Aligning tikz picture in equation

\documentclass{article}
\usepackage{tikz}
\begin{document}
You could just use \verb|\vcenter{\hbox{\begin{tikzpicture}|$\cdots$\verb|\end{tikzpicture}}}|
\[T=\vcenter{\hbox{\begin{tikzpicture}[line cap=round,line join=round,x=1cm,y=1cm]
\draw [line width=1pt] (-6,1)-- (-3,1);
\draw [line width=1pt] (-5,2)-- (-5,0);
\draw [line width=1pt] (-4,2)-- (-4,0);
\end{tikzpicture}}}\]
or, alternatively, adjust the \verb|baseline|
\[T=\begin{tikzpicture}[line cap=round,line
join=round,x=1cm,y=1cm,baseline={1cm-0.5*height("$=$")}]
\draw [line width=1pt] (-6,1)-- (-3,1);
\draw [line width=1pt] (-5,2)-- (-5,0);
\draw [line width=1pt] (-4,2)-- (-4,0);
\end{tikzpicture}\]
\end{document}

Note that if the tikzpicture has nodes, you can set the baseline of the tikzpicture to, say, the baseline of a node, baseline={(X.base)}, where X is the name of the node.

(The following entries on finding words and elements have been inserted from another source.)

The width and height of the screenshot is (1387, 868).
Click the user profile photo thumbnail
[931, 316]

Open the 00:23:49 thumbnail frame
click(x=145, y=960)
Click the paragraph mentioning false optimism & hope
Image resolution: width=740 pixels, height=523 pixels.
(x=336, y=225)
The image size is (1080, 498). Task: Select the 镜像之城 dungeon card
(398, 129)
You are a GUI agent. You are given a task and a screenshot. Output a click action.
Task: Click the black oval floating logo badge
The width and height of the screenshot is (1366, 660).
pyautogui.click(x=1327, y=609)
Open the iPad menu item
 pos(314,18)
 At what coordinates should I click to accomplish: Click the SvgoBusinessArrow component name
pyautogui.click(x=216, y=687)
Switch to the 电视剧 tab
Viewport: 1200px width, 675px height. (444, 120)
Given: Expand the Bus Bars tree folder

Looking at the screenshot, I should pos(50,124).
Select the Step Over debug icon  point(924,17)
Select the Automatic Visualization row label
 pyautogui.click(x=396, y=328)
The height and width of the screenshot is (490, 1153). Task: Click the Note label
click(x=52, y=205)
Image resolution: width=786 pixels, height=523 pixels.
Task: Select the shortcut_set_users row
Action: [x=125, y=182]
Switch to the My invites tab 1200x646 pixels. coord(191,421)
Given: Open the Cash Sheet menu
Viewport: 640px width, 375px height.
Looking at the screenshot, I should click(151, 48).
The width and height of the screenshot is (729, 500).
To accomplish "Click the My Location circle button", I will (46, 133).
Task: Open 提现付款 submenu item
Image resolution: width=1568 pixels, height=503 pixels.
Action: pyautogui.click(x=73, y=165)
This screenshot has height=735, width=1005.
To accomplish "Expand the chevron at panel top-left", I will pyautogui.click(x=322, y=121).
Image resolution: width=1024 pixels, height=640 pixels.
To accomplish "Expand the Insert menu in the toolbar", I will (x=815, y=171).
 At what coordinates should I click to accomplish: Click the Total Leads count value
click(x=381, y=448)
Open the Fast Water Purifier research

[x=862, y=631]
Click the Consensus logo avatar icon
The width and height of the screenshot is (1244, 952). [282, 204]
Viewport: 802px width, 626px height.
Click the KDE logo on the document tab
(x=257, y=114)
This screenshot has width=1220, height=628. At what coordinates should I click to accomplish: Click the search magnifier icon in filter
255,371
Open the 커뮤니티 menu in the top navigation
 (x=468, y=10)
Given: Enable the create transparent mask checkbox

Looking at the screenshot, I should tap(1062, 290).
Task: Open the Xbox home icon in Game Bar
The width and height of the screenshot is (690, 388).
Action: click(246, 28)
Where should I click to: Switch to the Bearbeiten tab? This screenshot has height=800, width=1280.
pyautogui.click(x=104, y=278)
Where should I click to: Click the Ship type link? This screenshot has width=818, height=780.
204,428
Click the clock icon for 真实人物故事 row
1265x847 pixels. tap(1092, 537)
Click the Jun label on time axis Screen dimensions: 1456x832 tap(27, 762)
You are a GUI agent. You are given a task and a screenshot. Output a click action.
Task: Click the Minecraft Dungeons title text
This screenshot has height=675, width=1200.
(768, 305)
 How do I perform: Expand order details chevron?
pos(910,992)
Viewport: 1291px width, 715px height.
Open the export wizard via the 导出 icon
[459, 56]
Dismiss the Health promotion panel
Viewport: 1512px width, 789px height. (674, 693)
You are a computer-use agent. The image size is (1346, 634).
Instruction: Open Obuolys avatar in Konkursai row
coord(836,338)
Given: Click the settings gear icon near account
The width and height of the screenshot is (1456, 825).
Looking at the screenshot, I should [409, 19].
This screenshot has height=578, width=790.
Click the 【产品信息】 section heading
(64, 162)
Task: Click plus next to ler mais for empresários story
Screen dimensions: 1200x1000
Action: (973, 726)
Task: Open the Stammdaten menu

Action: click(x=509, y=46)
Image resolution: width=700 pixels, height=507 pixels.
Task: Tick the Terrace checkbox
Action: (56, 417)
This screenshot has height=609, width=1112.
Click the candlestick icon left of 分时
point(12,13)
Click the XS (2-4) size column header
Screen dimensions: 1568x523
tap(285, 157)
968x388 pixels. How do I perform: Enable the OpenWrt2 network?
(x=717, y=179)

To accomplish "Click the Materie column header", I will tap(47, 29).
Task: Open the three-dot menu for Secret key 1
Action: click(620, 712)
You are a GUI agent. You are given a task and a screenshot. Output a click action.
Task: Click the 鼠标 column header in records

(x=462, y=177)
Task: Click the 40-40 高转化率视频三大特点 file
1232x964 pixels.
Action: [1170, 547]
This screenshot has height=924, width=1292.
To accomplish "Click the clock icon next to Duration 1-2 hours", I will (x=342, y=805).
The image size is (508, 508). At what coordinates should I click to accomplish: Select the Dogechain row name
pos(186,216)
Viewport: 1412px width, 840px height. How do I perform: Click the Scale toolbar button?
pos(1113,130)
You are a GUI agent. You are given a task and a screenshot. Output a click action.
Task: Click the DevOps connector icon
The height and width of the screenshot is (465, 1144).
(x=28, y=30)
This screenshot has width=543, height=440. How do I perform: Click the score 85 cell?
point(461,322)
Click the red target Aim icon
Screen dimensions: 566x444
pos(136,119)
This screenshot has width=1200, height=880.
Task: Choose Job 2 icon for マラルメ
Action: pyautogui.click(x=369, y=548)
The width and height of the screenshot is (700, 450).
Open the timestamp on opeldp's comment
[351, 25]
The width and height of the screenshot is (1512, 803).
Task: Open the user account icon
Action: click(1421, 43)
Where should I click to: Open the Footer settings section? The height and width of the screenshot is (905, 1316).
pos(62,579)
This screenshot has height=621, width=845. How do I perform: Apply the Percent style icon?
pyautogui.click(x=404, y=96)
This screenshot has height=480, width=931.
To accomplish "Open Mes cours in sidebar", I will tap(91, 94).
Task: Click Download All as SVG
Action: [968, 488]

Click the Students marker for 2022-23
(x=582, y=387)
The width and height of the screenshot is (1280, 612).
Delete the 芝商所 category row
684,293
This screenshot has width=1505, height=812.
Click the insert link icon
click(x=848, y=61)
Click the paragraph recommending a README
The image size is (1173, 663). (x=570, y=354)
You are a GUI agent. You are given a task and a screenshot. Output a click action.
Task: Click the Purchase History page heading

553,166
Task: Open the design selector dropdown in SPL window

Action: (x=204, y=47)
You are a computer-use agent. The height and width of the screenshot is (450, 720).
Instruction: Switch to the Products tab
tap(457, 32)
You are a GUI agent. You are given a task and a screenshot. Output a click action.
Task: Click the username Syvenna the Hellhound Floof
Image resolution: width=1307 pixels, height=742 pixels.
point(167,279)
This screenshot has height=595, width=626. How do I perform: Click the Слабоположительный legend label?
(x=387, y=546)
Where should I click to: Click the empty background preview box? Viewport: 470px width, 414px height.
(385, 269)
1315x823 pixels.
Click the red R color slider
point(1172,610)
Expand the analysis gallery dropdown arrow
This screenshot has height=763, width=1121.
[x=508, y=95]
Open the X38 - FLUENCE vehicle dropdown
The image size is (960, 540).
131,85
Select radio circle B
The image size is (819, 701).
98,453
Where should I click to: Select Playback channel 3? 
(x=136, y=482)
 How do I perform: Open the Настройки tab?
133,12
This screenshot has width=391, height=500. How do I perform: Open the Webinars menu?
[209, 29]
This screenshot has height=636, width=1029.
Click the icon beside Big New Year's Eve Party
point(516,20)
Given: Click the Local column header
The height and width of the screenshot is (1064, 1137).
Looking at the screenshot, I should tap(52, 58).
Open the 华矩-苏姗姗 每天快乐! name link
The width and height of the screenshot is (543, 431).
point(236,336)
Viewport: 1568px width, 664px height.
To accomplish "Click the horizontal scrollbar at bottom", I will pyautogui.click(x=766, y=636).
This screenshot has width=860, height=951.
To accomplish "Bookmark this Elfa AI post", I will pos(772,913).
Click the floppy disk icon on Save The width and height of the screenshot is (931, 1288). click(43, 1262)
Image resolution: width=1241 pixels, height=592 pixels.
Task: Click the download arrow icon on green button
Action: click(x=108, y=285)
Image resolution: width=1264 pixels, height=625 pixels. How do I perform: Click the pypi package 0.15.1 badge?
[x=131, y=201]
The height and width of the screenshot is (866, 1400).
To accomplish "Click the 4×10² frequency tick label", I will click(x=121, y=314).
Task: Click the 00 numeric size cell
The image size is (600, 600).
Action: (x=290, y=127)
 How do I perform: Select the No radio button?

Tikz allows to align the base line on a coordinate. See p 127 of the 3.1.3 manual.

here, it is enough to align it on the line \draw[line width=1pt] (-6,1)-- (-3,1);

baseline={(0, 1cm)}

But, as explained by Heiko Oberdiek, the equals sign is centered around the math axis. It is therefore sufficient to subtract this height from the baseline coordinate.

\pgfmathsetmacro\MathAxis{height("$\vcenter{}$")}
baseline={(0, 1cm-\MathAxis pt)}

\documentclass{article}
\usepackage{tikz}
\begin{document}

% macro from Heiko Oberdiek solution https://tex.stackexchange.com/a/355693/138900
\pgfmathsetmacro\MathAxis{height("$\vcenter{}$")}
$T=\begin{tikzpicture}[baseline={(0, 1cm-\MathAxis pt)},line cap=round,line join=round,x=1cm,y=1cm]
\draw [line width=1pt] (-6,1)-- (-3,1);
\draw [line width=1pt] (-5,2)-- (-5,0);
\draw [line width=1pt] (-4,2)-- (-4,0);
\end{tikzpicture}$
\end{document}